> **Work item**:
Beginning at the top of the listing, repeat each line exactly until the line with "Click the sidebar navigation scrollbar" has been repeated too.

Segment Open

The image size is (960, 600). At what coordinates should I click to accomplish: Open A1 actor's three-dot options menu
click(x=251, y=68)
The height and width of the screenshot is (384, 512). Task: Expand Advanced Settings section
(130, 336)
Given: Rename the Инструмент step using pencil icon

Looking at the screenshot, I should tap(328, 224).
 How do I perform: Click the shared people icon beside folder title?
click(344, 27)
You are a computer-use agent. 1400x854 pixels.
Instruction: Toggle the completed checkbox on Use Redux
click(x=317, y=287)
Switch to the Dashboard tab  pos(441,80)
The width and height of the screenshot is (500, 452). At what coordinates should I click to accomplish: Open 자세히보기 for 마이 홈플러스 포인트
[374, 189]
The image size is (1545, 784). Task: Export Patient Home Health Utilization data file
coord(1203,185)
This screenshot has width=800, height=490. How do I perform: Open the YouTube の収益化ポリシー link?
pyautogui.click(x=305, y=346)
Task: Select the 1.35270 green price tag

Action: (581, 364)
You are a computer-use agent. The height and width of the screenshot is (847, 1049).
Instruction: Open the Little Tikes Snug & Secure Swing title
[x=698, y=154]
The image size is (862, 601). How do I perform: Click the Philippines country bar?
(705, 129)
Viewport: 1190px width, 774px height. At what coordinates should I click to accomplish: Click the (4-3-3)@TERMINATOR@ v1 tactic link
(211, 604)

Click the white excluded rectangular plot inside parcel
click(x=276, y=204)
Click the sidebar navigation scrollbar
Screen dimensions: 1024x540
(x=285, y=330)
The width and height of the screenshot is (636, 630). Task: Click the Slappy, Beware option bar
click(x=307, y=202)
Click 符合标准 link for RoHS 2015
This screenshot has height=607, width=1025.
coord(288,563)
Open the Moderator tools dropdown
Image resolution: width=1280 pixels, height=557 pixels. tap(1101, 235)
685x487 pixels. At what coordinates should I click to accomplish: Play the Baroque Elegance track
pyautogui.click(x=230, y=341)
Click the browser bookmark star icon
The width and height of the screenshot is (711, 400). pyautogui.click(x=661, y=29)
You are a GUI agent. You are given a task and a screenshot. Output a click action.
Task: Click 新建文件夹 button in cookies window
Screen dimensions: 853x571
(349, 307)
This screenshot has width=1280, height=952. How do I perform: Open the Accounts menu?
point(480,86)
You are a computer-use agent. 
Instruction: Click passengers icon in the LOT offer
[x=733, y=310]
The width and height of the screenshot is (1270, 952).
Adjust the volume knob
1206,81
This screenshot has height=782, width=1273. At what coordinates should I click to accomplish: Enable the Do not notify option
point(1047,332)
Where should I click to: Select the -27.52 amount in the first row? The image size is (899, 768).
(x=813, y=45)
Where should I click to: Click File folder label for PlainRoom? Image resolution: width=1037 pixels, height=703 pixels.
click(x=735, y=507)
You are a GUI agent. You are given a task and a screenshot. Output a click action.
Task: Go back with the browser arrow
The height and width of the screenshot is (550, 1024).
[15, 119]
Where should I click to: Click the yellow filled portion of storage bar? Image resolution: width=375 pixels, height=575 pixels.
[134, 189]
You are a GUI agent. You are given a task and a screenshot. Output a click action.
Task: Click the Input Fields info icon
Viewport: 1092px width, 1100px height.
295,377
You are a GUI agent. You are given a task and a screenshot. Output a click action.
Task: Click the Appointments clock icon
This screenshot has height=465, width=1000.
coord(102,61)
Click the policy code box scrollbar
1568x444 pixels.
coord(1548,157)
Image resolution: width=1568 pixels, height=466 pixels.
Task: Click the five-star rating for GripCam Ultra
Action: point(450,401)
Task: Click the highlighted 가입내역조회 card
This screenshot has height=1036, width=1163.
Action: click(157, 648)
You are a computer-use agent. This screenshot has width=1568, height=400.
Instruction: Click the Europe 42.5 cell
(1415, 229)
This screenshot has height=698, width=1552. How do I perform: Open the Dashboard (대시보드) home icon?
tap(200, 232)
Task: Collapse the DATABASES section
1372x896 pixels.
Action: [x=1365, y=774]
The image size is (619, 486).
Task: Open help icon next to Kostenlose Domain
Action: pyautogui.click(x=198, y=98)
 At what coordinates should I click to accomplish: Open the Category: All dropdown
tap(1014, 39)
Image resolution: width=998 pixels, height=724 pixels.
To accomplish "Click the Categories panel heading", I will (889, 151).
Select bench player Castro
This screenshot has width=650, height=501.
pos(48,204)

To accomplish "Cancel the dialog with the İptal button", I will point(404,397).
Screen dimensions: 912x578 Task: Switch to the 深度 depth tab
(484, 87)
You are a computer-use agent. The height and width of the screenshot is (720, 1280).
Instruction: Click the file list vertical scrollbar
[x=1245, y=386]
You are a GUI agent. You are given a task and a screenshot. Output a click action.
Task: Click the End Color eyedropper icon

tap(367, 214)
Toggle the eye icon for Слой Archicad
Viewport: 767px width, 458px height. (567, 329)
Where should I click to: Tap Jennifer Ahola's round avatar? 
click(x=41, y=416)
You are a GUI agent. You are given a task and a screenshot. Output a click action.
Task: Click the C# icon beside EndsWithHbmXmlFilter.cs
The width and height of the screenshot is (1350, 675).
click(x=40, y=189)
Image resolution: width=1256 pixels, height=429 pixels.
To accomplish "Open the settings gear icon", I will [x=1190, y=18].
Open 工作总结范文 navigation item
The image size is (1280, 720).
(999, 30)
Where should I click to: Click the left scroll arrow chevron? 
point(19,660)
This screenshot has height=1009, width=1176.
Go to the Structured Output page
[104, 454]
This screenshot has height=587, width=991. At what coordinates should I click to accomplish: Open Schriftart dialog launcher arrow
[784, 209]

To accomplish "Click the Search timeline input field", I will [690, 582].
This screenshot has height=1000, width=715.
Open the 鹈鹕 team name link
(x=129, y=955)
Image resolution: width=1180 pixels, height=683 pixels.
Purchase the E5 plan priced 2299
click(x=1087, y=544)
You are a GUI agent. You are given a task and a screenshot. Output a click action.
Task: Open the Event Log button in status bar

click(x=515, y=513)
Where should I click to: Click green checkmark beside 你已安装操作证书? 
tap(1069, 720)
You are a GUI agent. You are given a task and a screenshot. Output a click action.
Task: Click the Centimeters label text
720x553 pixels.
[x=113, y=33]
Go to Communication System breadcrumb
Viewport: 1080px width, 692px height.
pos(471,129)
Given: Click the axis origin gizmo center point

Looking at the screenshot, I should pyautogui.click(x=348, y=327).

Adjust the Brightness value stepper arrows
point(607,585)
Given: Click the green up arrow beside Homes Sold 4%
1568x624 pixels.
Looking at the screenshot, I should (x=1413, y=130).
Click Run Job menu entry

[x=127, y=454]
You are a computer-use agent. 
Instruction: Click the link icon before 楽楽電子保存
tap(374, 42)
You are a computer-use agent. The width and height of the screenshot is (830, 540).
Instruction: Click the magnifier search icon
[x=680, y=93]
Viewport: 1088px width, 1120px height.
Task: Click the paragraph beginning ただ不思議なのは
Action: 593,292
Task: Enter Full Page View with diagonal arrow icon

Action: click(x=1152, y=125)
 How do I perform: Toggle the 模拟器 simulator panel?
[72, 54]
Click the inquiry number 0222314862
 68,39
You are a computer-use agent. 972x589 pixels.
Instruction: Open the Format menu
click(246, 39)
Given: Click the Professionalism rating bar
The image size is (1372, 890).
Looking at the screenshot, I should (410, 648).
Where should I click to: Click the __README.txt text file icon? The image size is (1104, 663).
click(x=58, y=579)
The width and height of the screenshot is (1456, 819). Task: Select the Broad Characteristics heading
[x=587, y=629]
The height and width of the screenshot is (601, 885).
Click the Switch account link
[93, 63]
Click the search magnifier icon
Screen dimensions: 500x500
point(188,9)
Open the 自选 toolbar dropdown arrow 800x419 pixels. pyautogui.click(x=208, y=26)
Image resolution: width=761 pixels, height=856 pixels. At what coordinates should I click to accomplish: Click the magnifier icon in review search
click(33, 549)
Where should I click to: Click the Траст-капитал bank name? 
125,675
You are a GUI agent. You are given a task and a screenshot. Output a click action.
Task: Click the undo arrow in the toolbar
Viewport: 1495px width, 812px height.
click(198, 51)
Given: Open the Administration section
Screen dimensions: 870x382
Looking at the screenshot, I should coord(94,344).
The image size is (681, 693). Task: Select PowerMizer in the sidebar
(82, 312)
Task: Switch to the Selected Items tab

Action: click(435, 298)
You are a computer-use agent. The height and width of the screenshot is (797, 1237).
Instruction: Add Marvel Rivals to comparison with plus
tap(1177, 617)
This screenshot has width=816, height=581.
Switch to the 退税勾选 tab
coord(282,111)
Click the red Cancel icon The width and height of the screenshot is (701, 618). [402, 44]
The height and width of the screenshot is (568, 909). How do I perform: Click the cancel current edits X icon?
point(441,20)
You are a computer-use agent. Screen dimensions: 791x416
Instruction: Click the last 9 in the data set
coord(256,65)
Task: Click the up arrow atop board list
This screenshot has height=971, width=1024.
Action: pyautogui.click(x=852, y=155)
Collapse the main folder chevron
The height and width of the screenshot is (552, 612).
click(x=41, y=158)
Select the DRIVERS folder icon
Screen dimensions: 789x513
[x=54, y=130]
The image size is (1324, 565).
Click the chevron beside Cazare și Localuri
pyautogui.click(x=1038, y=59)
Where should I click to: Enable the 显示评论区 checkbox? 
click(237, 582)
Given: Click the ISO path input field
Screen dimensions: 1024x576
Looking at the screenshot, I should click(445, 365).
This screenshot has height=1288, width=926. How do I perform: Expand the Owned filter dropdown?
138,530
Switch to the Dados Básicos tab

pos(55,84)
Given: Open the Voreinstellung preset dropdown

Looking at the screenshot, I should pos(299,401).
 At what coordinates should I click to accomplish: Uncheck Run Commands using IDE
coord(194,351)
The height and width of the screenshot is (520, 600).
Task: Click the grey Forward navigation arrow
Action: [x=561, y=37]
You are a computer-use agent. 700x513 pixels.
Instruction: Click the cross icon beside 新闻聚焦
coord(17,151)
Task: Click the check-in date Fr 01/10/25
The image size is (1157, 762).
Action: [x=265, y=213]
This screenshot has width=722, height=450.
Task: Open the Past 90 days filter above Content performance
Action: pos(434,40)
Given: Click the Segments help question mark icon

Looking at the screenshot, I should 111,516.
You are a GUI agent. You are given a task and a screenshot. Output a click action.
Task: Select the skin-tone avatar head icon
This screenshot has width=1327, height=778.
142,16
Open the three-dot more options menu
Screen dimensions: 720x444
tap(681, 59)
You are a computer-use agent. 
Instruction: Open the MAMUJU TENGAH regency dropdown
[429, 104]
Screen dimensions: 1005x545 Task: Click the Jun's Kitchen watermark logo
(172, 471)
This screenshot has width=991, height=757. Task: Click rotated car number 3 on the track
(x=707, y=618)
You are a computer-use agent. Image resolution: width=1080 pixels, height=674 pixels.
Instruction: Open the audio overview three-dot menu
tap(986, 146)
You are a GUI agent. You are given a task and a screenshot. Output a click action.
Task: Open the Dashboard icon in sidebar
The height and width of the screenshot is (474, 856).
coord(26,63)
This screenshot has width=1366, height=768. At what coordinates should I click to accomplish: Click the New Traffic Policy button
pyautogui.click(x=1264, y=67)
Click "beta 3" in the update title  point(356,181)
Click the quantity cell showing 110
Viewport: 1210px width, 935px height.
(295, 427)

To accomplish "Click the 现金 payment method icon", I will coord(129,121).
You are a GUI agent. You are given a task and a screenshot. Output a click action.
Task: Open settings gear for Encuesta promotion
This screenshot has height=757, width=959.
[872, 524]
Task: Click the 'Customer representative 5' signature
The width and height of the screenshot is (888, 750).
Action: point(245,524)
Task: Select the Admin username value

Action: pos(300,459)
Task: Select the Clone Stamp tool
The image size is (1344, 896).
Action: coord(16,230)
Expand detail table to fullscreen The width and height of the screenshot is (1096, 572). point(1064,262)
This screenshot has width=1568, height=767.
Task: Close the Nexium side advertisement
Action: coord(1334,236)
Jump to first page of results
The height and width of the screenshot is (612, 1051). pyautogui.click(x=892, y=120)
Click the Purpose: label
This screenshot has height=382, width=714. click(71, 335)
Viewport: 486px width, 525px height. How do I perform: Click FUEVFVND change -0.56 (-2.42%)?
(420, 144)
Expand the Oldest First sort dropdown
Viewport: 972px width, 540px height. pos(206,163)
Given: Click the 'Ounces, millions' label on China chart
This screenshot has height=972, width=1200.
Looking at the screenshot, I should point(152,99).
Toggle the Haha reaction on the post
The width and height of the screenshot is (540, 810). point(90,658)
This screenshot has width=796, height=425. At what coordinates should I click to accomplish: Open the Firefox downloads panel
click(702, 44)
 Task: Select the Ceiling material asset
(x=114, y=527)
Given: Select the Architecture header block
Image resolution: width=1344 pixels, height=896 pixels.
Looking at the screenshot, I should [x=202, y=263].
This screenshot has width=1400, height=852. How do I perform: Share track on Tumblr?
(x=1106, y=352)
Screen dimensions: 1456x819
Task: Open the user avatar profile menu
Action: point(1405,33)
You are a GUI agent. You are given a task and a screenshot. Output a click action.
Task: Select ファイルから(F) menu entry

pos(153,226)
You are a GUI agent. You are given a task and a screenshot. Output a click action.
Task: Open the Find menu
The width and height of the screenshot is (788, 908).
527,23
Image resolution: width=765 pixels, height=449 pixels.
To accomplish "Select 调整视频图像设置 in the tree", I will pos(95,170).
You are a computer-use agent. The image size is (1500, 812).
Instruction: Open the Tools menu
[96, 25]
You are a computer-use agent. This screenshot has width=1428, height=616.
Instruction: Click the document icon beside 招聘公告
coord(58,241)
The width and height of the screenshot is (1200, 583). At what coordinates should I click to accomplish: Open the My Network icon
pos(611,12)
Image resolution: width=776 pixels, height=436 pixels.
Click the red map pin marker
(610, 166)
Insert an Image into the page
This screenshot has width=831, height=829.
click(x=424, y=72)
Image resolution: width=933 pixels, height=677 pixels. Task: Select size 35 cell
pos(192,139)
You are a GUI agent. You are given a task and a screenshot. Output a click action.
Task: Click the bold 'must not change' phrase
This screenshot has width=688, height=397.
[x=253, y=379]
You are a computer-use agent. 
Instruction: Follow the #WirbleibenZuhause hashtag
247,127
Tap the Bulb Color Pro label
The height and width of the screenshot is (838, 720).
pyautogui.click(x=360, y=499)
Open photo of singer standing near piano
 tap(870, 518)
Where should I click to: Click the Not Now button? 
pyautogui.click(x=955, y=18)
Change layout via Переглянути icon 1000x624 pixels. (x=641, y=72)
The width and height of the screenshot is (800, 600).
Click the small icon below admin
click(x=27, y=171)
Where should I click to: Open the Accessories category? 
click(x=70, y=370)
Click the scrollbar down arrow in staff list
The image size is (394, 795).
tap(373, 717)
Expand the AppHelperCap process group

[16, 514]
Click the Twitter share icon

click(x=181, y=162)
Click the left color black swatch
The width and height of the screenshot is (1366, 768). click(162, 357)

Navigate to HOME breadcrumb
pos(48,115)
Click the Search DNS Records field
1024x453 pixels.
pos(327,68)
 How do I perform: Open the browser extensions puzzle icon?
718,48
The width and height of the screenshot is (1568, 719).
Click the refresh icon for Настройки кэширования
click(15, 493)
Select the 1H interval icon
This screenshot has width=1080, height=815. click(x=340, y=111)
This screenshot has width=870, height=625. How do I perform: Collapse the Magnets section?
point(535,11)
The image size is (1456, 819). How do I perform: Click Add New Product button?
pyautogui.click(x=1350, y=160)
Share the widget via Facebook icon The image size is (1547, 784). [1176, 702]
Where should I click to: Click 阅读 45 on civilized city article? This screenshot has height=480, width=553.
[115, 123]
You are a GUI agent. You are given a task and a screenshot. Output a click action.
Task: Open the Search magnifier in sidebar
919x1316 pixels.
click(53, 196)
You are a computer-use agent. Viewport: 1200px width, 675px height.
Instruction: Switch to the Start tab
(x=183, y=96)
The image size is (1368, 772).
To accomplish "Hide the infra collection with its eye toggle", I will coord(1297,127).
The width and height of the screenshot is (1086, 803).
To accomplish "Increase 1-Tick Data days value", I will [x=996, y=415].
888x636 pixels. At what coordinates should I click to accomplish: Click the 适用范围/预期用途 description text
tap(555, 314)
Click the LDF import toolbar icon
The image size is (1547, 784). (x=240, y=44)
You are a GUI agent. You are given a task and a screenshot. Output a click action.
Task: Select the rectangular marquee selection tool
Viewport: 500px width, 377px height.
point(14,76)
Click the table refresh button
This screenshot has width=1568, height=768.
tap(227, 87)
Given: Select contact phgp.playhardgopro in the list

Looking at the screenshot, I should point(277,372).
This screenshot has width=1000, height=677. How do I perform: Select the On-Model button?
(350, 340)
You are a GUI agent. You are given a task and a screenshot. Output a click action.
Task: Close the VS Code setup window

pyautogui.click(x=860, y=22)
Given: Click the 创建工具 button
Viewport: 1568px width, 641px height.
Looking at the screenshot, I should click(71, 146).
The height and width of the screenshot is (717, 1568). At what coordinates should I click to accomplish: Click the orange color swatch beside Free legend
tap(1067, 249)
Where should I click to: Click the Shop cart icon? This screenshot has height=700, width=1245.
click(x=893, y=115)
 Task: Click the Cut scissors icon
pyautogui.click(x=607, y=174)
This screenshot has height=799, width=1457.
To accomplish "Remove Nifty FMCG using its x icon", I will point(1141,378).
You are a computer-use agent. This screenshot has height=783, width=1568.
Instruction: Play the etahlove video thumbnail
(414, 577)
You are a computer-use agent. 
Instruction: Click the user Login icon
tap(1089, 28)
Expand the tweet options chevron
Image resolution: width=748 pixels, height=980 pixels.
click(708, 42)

Segment Closed

> **Reply to the task**:
The image size is (960, 600). At what coordinates should I click to accomplish: Open A1 actor's three-dot options menu
click(x=251, y=68)
The height and width of the screenshot is (384, 512). Task: Expand Advanced Settings section
(130, 336)
Given: Rename the Инструмент step using pencil icon

Looking at the screenshot, I should tap(328, 224).
 How do I perform: Click the shared people icon beside folder title?
click(344, 27)
You are a computer-use agent. 1400x854 pixels.
Instruction: Toggle the completed checkbox on Use Redux
click(x=317, y=287)
Switch to the Dashboard tab  pos(441,80)
The width and height of the screenshot is (500, 452). At what coordinates should I click to accomplish: Open 자세히보기 for 마이 홈플러스 포인트
[374, 189]
The image size is (1545, 784). Task: Export Patient Home Health Utilization data file
coord(1203,185)
This screenshot has width=800, height=490. How do I perform: Open the YouTube の収益化ポリシー link?
pyautogui.click(x=305, y=346)
Task: Select the 1.35270 green price tag

Action: (581, 364)
You are a computer-use agent. The height and width of the screenshot is (847, 1049).
Instruction: Open the Little Tikes Snug & Secure Swing title
[x=698, y=154]
The image size is (862, 601). How do I perform: Click the Philippines country bar?
(705, 129)
Viewport: 1190px width, 774px height. At what coordinates should I click to accomplish: Click the (4-3-3)@TERMINATOR@ v1 tactic link
(211, 604)

Click the white excluded rectangular plot inside parcel
click(x=276, y=204)
Click the sidebar navigation scrollbar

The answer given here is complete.